* Extract provided
---+---

In the Group A the incidence of nausea, vomiting, pruritus and drowsiness were 10%, 0%, 0% and 3.3% respectively which were considered low, and were similar to that observed by Borgeat et al,9 in which they used interscalene PCA with local anesthetics and PCA for shoulder surgery. In Group B the incidence of nausea, vomiting, pruritus and drowsiness were 30%, 10%, 10% and 20% respectively, the previous results were relatively similar to that observed by Borgeat et al. study.
In spite of satisfactory analgesia in Group A and B, there were no signs of local anesthesia toxicity or respiratory depression respectively. Continuous peripheral nerve block has been proposed to offer similar benefits to single injection techniques extending well into the patient settings. Richman et al10 performed a meta-analysis of randomised controlled trials and found that, when compared with opioid (parenteral and oral), perineural analgesia with local anesthetic provided significantly better analgesia for postoperative pain. Improvements in analgesia were noted through postoperative day. Continuous peripheral nerve block provided superior postoperative analgesia compared with opioids. Perineural analgesia also resulted in fewer minor complications, including nausea, vomiting, peruritis and sedation, and improved patient satisfaction.

---+---

* Records provided
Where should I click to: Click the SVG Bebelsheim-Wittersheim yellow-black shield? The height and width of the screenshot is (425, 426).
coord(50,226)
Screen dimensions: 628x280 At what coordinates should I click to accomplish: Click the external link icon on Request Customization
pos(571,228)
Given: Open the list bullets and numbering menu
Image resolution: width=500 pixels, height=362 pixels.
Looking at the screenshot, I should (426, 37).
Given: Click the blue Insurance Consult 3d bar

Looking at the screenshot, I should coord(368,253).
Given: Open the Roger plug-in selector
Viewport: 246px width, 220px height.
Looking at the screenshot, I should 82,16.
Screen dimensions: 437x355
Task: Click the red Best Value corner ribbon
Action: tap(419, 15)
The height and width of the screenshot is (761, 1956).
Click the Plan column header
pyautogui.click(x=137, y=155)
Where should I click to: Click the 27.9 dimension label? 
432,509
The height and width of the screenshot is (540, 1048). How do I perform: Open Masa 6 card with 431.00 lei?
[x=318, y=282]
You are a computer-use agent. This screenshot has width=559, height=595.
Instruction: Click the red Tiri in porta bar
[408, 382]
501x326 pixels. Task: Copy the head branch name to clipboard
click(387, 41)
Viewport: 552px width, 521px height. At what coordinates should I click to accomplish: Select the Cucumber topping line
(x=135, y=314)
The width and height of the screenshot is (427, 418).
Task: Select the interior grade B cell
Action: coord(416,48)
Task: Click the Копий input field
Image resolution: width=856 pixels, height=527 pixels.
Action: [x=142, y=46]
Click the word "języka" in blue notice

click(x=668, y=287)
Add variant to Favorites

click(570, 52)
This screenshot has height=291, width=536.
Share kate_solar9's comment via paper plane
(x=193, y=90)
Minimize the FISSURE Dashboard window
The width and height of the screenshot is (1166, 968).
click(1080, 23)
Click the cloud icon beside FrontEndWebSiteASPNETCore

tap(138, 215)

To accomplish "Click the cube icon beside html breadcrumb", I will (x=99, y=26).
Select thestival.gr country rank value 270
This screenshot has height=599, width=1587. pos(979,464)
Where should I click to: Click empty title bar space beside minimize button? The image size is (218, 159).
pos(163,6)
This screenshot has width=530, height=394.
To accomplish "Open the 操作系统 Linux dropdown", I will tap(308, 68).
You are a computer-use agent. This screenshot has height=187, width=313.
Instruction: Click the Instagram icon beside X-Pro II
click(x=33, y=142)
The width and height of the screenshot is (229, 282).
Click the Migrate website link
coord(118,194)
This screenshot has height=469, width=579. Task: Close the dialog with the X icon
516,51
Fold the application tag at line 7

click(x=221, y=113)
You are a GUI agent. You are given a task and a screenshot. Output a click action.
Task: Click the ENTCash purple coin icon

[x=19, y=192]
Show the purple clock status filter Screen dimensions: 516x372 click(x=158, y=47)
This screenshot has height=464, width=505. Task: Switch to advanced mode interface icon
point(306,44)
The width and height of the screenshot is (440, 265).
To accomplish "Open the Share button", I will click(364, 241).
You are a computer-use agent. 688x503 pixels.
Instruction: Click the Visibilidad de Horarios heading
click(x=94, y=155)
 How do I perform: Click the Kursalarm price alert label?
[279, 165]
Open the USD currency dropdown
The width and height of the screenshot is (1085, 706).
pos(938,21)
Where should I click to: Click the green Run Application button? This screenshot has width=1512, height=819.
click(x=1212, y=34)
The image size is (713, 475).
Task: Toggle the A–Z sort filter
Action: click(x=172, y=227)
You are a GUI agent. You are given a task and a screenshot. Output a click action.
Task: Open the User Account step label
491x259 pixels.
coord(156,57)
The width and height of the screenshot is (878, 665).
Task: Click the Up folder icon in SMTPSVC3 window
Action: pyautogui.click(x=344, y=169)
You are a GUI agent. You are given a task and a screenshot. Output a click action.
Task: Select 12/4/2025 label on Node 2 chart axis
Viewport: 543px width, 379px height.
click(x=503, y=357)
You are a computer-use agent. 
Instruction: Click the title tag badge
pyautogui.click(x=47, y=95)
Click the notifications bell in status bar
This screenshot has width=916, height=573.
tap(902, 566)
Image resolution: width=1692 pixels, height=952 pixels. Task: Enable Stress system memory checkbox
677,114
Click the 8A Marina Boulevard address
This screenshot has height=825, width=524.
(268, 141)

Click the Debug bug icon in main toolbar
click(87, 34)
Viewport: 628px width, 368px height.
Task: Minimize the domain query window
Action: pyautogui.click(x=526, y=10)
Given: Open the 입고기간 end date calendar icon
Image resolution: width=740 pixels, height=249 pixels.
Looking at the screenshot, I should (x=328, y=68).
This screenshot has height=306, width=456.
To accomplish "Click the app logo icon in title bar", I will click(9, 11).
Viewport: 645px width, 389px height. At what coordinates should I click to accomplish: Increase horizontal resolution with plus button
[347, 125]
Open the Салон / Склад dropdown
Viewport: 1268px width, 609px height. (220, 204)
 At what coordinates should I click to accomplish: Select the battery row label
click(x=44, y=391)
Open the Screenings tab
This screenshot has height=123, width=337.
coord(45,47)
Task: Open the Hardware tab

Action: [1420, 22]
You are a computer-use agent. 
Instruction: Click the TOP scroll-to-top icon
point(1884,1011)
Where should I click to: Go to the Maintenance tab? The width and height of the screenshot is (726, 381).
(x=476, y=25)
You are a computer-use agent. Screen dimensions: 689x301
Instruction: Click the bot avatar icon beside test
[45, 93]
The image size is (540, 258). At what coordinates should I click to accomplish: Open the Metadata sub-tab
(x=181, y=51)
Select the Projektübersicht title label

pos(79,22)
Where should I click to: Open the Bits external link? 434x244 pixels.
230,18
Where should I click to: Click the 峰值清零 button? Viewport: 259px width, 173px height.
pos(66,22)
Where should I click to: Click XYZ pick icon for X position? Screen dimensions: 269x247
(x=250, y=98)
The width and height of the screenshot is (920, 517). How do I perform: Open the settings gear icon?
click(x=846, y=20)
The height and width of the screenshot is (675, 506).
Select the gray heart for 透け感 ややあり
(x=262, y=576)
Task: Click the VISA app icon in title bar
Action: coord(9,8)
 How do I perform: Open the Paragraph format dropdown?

---+---

* To do
(1) Rewrite the passage on postoperative analgesia, starting at "In spite of" and ending at "improved patient satisfaction.", with "meta-analysis" changed to "systematic review".
(2) Continue the passage on postoperative analgesia after its final sentence, above the rows.

* Answer list
(1)
In spite of satisfactory analgesia in Group A and B, there were no signs of local anesthesia toxicity or respiratory depression respectively. Continuous peripheral nerve block has been proposed to offer similar benefits to single injection techniques extending well into the patient settings. Richman et al10 performed a systematic review of randomised controlled trials and found that, when compared with opioid (parenteral and oral), perineural analgesia with local anesthetic provided significantly better analgesia for postoperative pain. Improvements in analgesia were noted through postoperative day. Continuous peripheral nerve block provided superior postoperative analgesia compared with opioids. Perineural analgesia also resulted in fewer minor complications, including nausea, vomiting, peruritis and sedation, and improved patient satisfaction.

(2)
Single injection peripheral nerve blocks have been demonstrated to provide superior pain control and decreased side effects compared with the use of opioids.11 Conclusion of research was done by Singelyn 12 that PCA with morphine, and continuous “3-in-1” block, provided comparable pain relief. Because it induces the fewest technical problems and side effects, continuous “3-in-1” block is the preferred technique
Bupivacaine is a liposoluble local anesthetic whose half life is 189 ± 84 min. It combines with the intra-articular receptor, preventing repolarization and reducing postoperative pain.13
Intravenous PCA with an opioid is a widespread therapy for postoperative pain relief. The main advantage of PCA is titration of the analgesic drug according to the patient’s individual requirements, thereby maximizing pain relief and minimizing the risk of opioid overdose with subsequent respiratory depression. Although intravenous PCA has been shown to provide excellent pain relief and patient satisfaction, but necessity of intravenous access and a PCA-pump that restricts the patients’ mobility.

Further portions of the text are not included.